January 18th, 2005, 12:16 AM
What is footprinting?
Footprinting is basically the digital equivalent of when a robber ‘cases the establishment’ before attempting to burgle a premises. It is where an attacker attempts to get a profile of the companies IT infrastructure, gathering as much information as possible.
The first thing to do is to perform a whois query on the companies internet register. There is an excellent free tool called Sam Spade that gathers information on DNS servers and IP address blocks amongst other things. If you're a Windows user, simply go to their web site and download the latest version here: http://www.samspade.org/. On the main page, you'll also find online versions of many other useful networking tools which are helpful when you are away from your computer. Otherwise, the Windows version of Sam Spade is preferable because of its fast and easy access to a variety of tools and because you can run a number of different inquiries simultaneously.
Open Source Footprinting
This is a very safe way for a hacker to gather information about a company as it is perfectly legal; in fact the information is widely available to the general public. Information such as telephone numbers, email addresses and sometimes home address are obtained by searching through web-based whois interfaces. Below are the big three, ARIN for the US, APNIC for Asia and RIPE for Europe:
1) (ARIN) – American Registry for Internet Numbers
2) (APNIC) – Asia Pacific Network Information Center
3) (RIPE) – Reseaux IP Europeens
Now from searching these databases you will probably find email addresses and IP addresses. This information can then be put into a traceroute query which can be found on the Sam Spade site, or alternatively you could use a program like NeoTrace Pro. It traces the network path across the Internet from the host system to a target system anywhere on the Internet. The data it can retrieve includes registration details for the owner of each computer on the route (address, phone or e-mail address) and the network each node IP is registered to. The data is shown on a world map showing the location of nodes along the route, and a graph showing the relative response time of each node along the path. You can get NeoTrace Pro here: http://www.neotrace.net-software-download.com/
Now most of this information used by itself is harmless and most likely perfectly legal, but any person who is serious about getting into a system will carefully search through the whois databases to know as much information as possible, as it may lead to an eventual entry point. In my next tutorial entitled ‘Scanning’ I will show how scanning techniques are used by attackers to complement footprinting in order to gather vital information about a companies system. This should follow soon.

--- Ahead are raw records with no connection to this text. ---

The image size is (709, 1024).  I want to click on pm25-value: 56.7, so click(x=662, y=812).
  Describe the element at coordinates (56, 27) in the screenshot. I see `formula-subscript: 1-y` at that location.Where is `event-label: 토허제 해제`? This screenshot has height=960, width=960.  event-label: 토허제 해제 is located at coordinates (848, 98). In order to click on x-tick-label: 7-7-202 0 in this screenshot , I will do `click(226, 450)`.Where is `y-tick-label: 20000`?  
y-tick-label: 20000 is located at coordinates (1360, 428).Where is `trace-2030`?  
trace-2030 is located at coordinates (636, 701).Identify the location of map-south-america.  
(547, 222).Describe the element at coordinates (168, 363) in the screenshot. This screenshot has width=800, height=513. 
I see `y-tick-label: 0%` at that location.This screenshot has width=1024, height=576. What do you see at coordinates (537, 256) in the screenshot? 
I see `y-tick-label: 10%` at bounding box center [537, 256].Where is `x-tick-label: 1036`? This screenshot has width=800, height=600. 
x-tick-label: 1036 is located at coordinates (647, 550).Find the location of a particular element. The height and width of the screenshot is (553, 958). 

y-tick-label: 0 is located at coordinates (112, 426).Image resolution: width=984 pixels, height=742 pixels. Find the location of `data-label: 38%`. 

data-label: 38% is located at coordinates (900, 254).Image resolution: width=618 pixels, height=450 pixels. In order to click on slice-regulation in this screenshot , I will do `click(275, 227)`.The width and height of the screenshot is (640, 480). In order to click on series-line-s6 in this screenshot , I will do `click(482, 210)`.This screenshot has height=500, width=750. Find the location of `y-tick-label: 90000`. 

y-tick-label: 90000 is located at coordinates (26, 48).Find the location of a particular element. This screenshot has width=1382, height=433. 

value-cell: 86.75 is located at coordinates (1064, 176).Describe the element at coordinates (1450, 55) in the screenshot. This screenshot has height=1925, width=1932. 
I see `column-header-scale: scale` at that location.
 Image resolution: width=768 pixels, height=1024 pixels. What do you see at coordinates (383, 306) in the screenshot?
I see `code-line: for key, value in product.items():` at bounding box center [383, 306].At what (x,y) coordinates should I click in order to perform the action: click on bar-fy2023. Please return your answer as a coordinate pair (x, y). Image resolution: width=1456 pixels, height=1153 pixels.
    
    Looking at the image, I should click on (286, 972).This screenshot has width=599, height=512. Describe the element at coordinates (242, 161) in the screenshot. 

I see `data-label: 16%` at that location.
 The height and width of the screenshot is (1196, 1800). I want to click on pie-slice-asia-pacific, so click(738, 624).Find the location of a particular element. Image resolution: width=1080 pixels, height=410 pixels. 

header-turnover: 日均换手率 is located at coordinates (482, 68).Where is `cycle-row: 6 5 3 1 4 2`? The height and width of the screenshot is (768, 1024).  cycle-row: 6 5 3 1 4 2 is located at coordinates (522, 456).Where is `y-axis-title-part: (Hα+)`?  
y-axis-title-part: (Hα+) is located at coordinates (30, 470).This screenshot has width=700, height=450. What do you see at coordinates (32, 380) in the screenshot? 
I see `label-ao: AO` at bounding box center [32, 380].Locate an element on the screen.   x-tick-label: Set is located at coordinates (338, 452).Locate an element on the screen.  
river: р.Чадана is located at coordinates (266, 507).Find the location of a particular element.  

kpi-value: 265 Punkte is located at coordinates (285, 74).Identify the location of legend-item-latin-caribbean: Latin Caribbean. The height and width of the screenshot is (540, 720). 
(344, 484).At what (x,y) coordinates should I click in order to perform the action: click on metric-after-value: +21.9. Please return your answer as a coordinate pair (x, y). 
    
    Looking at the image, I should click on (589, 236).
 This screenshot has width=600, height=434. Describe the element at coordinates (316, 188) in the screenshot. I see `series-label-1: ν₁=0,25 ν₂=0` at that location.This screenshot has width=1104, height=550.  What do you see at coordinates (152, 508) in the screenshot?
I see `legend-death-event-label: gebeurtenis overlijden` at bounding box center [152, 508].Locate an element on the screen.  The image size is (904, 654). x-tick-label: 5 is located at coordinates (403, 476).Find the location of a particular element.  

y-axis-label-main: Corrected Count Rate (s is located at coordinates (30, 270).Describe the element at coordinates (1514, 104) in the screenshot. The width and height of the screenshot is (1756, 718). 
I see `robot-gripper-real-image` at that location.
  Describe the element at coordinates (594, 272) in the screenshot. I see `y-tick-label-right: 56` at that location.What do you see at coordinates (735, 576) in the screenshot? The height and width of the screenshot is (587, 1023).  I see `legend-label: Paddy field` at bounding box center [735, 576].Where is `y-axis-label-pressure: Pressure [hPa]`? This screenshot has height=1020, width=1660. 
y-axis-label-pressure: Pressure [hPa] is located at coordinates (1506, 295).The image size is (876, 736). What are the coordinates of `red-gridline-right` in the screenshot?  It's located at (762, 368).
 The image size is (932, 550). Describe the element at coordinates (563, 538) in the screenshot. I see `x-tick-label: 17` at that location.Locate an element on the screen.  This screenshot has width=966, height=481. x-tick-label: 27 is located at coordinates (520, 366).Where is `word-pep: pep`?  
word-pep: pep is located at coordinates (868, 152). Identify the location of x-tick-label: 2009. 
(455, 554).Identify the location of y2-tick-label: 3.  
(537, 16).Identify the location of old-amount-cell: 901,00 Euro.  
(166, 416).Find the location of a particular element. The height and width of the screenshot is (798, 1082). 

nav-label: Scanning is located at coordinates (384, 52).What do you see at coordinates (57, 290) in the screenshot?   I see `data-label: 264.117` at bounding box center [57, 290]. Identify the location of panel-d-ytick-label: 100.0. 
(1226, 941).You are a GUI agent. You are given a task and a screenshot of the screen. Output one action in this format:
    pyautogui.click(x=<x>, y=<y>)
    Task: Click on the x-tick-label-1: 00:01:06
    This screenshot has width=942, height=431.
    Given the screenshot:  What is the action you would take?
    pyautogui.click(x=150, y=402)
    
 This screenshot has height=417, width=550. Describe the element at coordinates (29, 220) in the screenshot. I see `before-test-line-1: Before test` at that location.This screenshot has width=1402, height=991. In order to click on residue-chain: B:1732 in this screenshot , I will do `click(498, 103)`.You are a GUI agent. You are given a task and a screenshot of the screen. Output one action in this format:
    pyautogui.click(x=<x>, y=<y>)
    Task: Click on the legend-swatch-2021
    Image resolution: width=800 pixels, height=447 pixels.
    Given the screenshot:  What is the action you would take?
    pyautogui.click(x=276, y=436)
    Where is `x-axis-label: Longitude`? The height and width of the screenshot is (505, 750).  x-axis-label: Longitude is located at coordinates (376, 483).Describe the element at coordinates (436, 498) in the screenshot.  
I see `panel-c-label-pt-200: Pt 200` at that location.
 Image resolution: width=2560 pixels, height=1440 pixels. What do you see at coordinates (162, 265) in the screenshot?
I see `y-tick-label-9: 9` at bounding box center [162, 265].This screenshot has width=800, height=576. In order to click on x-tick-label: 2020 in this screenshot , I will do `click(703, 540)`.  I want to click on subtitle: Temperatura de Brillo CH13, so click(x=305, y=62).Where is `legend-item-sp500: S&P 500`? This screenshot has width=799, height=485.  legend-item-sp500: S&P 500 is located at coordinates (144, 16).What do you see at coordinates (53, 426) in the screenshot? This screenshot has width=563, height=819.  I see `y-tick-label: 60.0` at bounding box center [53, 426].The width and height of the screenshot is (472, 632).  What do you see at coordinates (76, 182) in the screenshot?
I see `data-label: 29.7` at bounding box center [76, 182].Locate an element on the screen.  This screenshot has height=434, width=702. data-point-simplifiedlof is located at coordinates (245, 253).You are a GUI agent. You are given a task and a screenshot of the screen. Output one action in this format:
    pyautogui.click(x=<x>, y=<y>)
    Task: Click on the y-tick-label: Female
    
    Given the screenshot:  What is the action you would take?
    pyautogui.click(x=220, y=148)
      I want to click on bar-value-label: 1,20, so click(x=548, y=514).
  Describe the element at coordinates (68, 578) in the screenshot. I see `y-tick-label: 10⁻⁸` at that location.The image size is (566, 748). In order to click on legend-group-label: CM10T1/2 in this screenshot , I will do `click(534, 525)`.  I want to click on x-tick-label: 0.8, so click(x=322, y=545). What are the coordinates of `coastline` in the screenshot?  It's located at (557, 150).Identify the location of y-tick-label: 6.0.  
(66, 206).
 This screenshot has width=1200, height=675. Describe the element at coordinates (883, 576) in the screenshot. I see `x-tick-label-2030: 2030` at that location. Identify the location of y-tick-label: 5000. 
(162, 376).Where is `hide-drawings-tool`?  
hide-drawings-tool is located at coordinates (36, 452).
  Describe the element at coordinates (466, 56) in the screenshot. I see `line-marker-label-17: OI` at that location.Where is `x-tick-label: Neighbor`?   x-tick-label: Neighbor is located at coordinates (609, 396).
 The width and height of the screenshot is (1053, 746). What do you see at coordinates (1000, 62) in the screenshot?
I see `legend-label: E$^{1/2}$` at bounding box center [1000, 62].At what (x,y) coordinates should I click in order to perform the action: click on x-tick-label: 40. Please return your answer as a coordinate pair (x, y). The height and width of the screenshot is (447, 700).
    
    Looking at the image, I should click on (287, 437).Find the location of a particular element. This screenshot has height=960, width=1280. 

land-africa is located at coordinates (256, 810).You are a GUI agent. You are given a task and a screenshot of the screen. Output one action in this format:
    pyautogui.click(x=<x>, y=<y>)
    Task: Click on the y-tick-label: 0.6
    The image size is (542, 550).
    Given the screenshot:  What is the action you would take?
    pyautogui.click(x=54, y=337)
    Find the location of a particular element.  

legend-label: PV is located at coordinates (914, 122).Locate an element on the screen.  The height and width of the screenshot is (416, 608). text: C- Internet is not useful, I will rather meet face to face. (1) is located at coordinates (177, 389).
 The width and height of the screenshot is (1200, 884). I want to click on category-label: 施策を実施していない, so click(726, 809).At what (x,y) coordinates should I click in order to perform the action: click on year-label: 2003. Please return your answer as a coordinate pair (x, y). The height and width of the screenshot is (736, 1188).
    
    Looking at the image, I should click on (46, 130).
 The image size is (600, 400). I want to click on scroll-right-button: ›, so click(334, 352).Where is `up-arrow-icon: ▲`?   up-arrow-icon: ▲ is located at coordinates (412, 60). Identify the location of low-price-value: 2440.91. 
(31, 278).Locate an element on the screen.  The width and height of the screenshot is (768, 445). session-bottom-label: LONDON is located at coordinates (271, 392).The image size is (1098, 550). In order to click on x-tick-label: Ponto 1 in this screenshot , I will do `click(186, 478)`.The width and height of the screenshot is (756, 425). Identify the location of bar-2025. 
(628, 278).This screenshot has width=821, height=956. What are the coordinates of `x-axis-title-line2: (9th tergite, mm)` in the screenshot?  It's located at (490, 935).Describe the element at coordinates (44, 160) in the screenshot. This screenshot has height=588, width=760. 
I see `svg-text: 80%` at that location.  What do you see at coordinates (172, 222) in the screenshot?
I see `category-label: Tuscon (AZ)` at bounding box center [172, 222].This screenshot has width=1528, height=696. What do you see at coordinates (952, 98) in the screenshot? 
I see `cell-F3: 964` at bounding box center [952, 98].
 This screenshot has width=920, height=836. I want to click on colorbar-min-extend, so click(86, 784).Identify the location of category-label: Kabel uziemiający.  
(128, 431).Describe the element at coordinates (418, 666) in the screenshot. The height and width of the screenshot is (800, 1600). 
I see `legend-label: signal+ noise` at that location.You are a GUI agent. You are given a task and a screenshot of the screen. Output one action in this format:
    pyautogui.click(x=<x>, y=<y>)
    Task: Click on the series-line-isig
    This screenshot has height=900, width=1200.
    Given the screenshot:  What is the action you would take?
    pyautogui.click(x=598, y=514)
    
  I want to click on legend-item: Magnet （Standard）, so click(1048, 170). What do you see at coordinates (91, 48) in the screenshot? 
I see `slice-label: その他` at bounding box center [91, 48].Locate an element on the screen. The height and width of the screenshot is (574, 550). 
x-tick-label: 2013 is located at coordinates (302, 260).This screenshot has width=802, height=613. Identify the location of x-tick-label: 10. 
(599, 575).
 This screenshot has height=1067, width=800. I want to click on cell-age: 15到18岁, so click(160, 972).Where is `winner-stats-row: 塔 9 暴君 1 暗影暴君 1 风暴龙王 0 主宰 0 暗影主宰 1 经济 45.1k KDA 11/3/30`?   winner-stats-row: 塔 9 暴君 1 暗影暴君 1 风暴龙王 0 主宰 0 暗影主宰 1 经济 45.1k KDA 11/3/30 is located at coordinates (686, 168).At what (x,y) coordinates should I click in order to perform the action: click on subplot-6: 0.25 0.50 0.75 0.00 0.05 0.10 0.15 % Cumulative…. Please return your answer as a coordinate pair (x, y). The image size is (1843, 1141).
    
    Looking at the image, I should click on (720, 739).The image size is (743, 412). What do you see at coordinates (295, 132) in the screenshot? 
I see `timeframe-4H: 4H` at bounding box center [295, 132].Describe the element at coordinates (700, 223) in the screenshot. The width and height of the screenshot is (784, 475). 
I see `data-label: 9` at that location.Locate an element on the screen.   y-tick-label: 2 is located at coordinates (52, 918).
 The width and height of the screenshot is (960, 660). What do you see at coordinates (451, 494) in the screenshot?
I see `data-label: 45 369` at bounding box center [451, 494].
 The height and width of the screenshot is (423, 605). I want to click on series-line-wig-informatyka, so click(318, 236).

For more tutorials please visit my site at www.computer-tutorials.org and the forums www.computer-tutorials.org/phpBB
Sco (Ths is my name on all my other sites)
January 18th, 2005, 01:40 AM
You mentioned this in your other articles, not sure why you missed this one
Everyone knows them, but seeings this post is about finger/foot-printing, thought i'd add'em.
* -O Use TCP/IP fingerprinting to guess remote operating system
There are other methods of doing this, ie if -sV returns Port 80 as IIS6 and -O as a Linux server ... then you know you have to find other methods of searching.
-sV Version scan probes open ports determining service & app names/versions
There are more, but its too early for more typing.
January 18th, 2005, 07:10 AM
the mods arent going to let a tut ripper keep posting tuts are they????